▸ WORK INSTRUCTION
Your reply should be the following data, copied exactly.
*** Begin section ***
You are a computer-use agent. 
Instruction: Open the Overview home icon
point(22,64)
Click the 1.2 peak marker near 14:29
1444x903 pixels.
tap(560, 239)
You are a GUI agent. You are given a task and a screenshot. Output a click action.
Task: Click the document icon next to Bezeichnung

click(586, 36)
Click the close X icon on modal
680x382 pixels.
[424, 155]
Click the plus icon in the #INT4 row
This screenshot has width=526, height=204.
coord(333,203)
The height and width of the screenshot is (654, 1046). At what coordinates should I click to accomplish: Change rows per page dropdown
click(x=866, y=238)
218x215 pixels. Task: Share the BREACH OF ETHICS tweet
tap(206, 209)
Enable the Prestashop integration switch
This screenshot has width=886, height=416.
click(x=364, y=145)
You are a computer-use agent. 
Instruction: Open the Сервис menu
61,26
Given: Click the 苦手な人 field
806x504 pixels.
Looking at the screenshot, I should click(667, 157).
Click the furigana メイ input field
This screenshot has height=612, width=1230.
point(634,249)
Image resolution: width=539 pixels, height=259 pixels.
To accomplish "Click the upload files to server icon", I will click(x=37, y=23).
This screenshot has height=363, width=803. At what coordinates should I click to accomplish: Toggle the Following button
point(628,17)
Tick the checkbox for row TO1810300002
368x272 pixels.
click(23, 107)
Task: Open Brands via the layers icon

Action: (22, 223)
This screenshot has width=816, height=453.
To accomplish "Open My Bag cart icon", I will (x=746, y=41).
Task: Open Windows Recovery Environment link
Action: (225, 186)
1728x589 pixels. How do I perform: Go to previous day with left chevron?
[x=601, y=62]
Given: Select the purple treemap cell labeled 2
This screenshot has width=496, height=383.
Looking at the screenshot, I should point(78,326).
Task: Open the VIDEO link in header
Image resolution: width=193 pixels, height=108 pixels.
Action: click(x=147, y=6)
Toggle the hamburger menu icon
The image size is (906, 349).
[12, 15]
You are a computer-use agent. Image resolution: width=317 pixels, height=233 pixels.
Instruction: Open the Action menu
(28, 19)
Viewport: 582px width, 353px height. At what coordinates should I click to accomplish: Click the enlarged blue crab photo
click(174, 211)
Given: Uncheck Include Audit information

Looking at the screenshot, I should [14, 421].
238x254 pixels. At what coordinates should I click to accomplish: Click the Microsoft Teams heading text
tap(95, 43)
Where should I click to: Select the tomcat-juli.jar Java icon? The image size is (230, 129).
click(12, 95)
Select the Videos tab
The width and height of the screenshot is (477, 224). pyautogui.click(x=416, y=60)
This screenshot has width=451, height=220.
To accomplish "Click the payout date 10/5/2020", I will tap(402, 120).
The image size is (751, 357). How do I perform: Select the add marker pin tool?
*** End section ***
▸ RESULT OF THIS TASK
You are a computer-use agent. 
Instruction: Open the Overview home icon
point(22,64)
Click the 1.2 peak marker near 14:29
1444x903 pixels.
tap(560, 239)
You are a GUI agent. You are given a task and a screenshot. Output a click action.
Task: Click the document icon next to Bezeichnung

click(586, 36)
Click the close X icon on modal
680x382 pixels.
[424, 155]
Click the plus icon in the #INT4 row
This screenshot has width=526, height=204.
coord(333,203)
The height and width of the screenshot is (654, 1046). At what coordinates should I click to accomplish: Change rows per page dropdown
click(x=866, y=238)
218x215 pixels. Task: Share the BREACH OF ETHICS tweet
tap(206, 209)
Enable the Prestashop integration switch
This screenshot has width=886, height=416.
click(x=364, y=145)
You are a computer-use agent. 
Instruction: Open the Сервис menu
61,26
Given: Click the 苦手な人 field
806x504 pixels.
Looking at the screenshot, I should click(667, 157).
Click the furigana メイ input field
This screenshot has height=612, width=1230.
point(634,249)
Image resolution: width=539 pixels, height=259 pixels.
To accomplish "Click the upload files to server icon", I will click(x=37, y=23).
This screenshot has height=363, width=803. At what coordinates should I click to accomplish: Toggle the Following button
point(628,17)
Tick the checkbox for row TO1810300002
368x272 pixels.
click(23, 107)
Task: Open Brands via the layers icon

Action: (22, 223)
This screenshot has width=816, height=453.
To accomplish "Open My Bag cart icon", I will (x=746, y=41).
Task: Open Windows Recovery Environment link
Action: (225, 186)
1728x589 pixels. How do I perform: Go to previous day with left chevron?
[x=601, y=62]
Given: Select the purple treemap cell labeled 2
This screenshot has width=496, height=383.
Looking at the screenshot, I should point(78,326).
Task: Open the VIDEO link in header
Image resolution: width=193 pixels, height=108 pixels.
Action: click(x=147, y=6)
Toggle the hamburger menu icon
The image size is (906, 349).
[12, 15]
You are a computer-use agent. Image resolution: width=317 pixels, height=233 pixels.
Instruction: Open the Action menu
(28, 19)
Viewport: 582px width, 353px height. At what coordinates should I click to accomplish: Click the enlarged blue crab photo
click(174, 211)
Given: Uncheck Include Audit information

Looking at the screenshot, I should [14, 421].
238x254 pixels. At what coordinates should I click to accomplish: Click the Microsoft Teams heading text
tap(95, 43)
Where should I click to: Select the tomcat-juli.jar Java icon? The image size is (230, 129).
click(12, 95)
Select the Videos tab
The width and height of the screenshot is (477, 224). pyautogui.click(x=416, y=60)
This screenshot has width=451, height=220.
To accomplish "Click the payout date 10/5/2020", I will tap(402, 120).
The image size is (751, 357). How do I perform: Select the add marker pin tool?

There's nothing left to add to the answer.